Existen miles de flores en el campo pero conocemos unas pocas. Vuelan centenares de mariposas, lienzos en miniatura cargados de insólitos colores, luz aluminizada, diseños que sobrecogen, mas no nos detenemos para contemplarlas cuando estremecen sus alas al domesticar el cáliz de una flor. Hay niños de pocos años dueños de ojos donde quedaron estampados recuerdos del cielo. Traen sin cesar en sus miradas las últimas noticias de Dios, mas no aprovechamos el privilegio que nos brindan de poder entrar en contacto con el mundo divino de la inocencia. Hay perros que concentran entre sus orejas inquietas, sus pupilas atentas, una capacidad de entrega que nosotros hemos perdido, una fidelidad capaz de llevarlos hasta la misma muerte... ¿pero quién tomaría en serio la lección secreta de un can callejero?

Se amontonan en anaqueles libros esenciales llenos de sabiduría, rebosantes de cordura, pero huimos por la trampa abierta de la pantalla chica. Una leve presión en el control remoto nos permite ir y venir sin llegar a ningún lado. Hemos olvidado el lento placer de mojar un dedo para dar vuelta a la página del libro impregnándonos de su esencia.

El sol se pone cada noche de un modo diferente. A veces, el espectáculo luce apoteósico, pero damos la vuelta al retrovisor del auto para huir del resplandor o contemplamos sin ilusión las obras de arte que se obstina el cielo en ofrecernos con derroches de nubes.

El silencio permite encuentros con un mundo virgen, disponible, sin ninguna clase de perturbaciones. Los amantes ya no saben quedarse quietos, bebiéndose los ojos sin proferir palabras. Han olvidado que el amor, con suma frecuencia, solo se decide a salir cuando ningún verbo logra expresar lo indecible; cuando el poema no puede trasladar al mundo real sueños ligeros como el mismo aire.

En los pueblos de Europa, últimamente, las iglesias solo abren sus puertas a la hora de misa. El aumento de la delincuencia impide que los seguidores de Jesús acudan a sus hermosos oasis de paz y quietud. En las grandes catedrales, los turistas cuadran a Dios a través del ojo de una cámara fotográfica. Perdemos el tiempo mirando hacia afuera en vez de visitar nuestro propio templo donde la verdad nos espera.

Tampoco sabemos escuchar. El teléfono se volvió máquina de moler sandeces. Por culpa de la televisión, la familia no cena junta, no reza junta, no conversa más. La hora de la telenovela es más importante que los problemas del hijo descarriado, la adolescente solitaria, la angustia del padre, las frustraciones de la madre. Perdemos nuestro tiempo individualmente sin mirar siquiera lo que hay en nuestro plato. Cada cual vive metido en una burbuja.

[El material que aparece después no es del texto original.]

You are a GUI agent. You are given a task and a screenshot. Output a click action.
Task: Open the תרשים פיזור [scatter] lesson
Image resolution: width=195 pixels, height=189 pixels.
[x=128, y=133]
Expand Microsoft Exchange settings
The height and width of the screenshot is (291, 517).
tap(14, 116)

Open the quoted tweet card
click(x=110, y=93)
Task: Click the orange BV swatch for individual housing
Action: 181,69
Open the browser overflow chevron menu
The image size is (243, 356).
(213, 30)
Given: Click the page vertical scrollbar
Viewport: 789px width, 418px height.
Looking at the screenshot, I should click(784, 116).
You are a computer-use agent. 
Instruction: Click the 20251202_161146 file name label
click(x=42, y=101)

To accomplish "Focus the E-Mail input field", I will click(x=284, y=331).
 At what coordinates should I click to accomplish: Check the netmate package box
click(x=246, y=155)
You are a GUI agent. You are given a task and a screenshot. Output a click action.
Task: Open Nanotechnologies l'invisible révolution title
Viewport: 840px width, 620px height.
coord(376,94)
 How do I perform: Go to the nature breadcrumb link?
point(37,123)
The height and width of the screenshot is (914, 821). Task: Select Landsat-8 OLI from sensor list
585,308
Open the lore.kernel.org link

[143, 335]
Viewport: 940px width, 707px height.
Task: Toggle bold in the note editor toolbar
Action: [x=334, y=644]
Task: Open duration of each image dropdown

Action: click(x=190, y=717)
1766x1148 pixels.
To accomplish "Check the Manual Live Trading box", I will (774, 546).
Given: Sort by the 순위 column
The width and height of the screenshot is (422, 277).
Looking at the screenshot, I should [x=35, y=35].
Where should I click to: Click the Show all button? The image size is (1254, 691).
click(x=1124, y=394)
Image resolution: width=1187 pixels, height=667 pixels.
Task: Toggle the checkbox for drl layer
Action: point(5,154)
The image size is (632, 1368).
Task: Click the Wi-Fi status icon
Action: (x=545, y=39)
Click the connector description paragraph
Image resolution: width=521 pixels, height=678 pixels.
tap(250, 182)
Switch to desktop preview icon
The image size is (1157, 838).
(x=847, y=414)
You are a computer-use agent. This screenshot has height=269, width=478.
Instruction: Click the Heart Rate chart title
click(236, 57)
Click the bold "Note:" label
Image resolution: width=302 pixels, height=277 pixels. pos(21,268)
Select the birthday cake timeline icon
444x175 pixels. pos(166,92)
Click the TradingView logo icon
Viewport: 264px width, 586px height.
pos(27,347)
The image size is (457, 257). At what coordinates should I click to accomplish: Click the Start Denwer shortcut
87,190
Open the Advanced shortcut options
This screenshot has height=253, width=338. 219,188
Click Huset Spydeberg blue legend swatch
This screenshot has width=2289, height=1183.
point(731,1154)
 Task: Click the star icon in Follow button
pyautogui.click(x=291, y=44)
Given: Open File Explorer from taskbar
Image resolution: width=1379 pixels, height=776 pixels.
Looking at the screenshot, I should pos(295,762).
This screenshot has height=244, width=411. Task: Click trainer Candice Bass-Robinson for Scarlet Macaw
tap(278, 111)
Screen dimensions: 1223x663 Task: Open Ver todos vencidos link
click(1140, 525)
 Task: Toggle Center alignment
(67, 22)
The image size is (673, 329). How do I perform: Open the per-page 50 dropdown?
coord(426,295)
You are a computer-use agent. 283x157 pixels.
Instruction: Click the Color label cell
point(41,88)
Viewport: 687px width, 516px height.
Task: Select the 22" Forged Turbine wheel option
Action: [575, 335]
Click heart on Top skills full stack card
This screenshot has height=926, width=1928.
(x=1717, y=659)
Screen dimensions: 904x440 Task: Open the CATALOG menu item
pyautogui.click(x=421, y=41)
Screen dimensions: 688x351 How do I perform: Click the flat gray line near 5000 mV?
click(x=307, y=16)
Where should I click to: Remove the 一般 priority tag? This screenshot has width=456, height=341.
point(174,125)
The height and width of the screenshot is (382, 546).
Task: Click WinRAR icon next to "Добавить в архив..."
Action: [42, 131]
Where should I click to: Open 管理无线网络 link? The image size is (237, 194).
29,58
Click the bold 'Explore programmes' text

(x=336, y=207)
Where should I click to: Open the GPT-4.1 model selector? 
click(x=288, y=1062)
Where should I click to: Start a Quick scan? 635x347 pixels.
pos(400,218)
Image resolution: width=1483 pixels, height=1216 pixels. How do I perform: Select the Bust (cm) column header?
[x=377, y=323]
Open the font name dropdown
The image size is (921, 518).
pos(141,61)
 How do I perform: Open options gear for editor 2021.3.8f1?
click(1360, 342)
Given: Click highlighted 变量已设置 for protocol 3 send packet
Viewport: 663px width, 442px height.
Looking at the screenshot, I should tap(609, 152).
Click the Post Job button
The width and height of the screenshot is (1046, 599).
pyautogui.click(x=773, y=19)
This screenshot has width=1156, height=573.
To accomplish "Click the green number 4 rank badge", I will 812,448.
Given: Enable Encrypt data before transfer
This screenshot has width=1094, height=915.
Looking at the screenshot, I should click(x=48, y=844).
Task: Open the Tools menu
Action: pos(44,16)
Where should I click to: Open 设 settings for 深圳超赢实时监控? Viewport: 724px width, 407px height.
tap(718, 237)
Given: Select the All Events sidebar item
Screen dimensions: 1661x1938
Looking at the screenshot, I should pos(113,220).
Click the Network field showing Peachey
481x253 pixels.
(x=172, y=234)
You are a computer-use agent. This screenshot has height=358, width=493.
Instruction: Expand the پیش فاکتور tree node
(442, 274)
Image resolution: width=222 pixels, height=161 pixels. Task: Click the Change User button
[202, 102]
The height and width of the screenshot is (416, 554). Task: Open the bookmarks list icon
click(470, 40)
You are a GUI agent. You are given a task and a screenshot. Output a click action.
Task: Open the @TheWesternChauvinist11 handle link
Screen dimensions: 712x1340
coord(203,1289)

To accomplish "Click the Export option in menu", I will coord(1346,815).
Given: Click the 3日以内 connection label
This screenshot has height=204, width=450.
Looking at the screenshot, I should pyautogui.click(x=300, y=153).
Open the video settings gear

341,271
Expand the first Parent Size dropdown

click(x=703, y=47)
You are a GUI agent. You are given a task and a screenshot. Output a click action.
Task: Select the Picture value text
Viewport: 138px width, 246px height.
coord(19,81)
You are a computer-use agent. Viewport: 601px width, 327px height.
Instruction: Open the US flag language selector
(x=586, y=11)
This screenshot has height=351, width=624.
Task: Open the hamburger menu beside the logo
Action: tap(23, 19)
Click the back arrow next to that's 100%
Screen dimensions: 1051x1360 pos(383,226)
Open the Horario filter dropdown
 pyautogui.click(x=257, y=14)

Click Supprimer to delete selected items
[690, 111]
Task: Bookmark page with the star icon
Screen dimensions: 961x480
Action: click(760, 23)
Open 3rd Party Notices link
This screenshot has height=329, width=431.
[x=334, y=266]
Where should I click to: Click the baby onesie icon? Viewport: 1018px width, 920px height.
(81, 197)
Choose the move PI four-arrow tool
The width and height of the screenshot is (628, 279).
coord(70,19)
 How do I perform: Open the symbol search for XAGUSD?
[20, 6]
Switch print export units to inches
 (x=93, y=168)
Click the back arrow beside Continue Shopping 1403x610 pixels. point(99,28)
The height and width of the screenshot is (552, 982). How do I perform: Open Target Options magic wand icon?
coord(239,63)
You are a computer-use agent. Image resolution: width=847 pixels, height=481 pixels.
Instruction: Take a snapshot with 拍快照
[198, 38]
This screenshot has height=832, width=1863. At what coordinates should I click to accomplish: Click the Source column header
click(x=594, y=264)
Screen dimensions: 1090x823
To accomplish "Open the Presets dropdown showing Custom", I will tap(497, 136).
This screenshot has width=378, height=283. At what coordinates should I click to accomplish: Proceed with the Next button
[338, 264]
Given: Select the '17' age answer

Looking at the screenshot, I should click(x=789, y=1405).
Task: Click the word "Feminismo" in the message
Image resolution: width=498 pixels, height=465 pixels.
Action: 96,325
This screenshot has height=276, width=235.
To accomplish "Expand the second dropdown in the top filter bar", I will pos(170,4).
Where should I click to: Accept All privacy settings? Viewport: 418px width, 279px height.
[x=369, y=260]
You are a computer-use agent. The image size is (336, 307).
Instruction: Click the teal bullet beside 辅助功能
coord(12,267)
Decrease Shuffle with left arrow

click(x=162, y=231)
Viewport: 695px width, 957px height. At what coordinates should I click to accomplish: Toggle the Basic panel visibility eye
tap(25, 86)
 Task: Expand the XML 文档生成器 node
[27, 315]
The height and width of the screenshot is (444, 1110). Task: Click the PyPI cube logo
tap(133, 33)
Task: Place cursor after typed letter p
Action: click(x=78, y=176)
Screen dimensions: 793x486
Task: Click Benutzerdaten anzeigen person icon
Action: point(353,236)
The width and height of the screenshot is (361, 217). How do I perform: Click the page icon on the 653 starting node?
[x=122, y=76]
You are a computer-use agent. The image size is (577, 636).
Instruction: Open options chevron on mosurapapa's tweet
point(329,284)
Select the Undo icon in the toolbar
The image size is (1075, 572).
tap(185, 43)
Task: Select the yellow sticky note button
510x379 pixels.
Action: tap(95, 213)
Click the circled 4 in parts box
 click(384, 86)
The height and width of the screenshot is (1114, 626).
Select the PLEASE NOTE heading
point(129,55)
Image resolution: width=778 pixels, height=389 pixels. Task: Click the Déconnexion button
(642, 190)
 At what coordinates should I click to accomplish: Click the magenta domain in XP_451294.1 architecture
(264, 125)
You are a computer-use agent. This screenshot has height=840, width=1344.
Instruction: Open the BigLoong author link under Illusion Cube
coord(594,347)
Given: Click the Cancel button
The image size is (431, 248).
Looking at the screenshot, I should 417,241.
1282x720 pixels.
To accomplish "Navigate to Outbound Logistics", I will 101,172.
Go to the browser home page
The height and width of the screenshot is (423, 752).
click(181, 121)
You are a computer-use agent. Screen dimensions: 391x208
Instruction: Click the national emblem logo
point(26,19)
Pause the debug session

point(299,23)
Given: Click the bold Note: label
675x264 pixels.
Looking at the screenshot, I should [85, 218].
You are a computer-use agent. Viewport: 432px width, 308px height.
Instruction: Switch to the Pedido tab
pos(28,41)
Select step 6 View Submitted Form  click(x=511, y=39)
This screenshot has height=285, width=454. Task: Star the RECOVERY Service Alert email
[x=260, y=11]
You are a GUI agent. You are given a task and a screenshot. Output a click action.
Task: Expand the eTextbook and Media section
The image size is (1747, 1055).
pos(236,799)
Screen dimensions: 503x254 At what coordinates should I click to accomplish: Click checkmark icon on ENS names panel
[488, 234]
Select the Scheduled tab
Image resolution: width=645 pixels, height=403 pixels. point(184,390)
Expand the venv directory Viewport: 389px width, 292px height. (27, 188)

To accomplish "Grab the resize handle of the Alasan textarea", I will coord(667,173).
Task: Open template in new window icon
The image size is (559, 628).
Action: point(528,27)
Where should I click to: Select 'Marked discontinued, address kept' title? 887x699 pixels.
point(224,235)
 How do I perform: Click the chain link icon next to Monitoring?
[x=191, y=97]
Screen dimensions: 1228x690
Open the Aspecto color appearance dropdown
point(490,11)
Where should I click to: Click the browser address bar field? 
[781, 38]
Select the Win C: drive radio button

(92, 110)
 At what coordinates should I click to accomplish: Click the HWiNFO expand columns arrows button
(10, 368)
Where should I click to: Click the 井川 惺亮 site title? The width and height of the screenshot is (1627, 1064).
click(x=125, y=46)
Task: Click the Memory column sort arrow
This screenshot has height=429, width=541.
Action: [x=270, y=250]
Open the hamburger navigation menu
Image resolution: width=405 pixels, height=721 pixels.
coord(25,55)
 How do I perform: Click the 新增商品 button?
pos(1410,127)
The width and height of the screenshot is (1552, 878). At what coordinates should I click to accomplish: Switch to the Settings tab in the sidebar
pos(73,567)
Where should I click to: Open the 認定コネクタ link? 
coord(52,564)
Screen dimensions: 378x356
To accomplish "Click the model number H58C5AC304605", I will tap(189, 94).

La vida de los demás, tan rica en anécdotas, absorbe nuestro interés. Entre chismes, calumnias, escándalos sociales, baratijas de cocteles, olvidamos consultar nuestra propia conciencia, analizar nuestras fallas, pequeñas cobardías, frustraciones disfrazadas, envidias solapadas. El divorcio de una mujer encopetada levantará siempre más interés que la muerte de toda una familia en un incendio suburbano.

Por eso es bueno saber que existen personas que dan su tiempo en vez de desperdiciarlo.
En dispensarios, hospitales, clínicas, escuelas, fundaciones de todo tipo, las llamadas “voluntarias” juntan sus esfuerzos, derrochan amor, siguen al pie de la letra los preceptos de su fe religiosa; de su personal humanismo. Otros soñadores escalan montañas, rompen barreras, tumban fronteras; buscan con su labor de hormiga el nacimiento de un mundo mejor. Deberíamos preguntarnos cada noche si hemos realizado durante el día algo que realmente valió la pena o si fue, otra vez, un día perdido.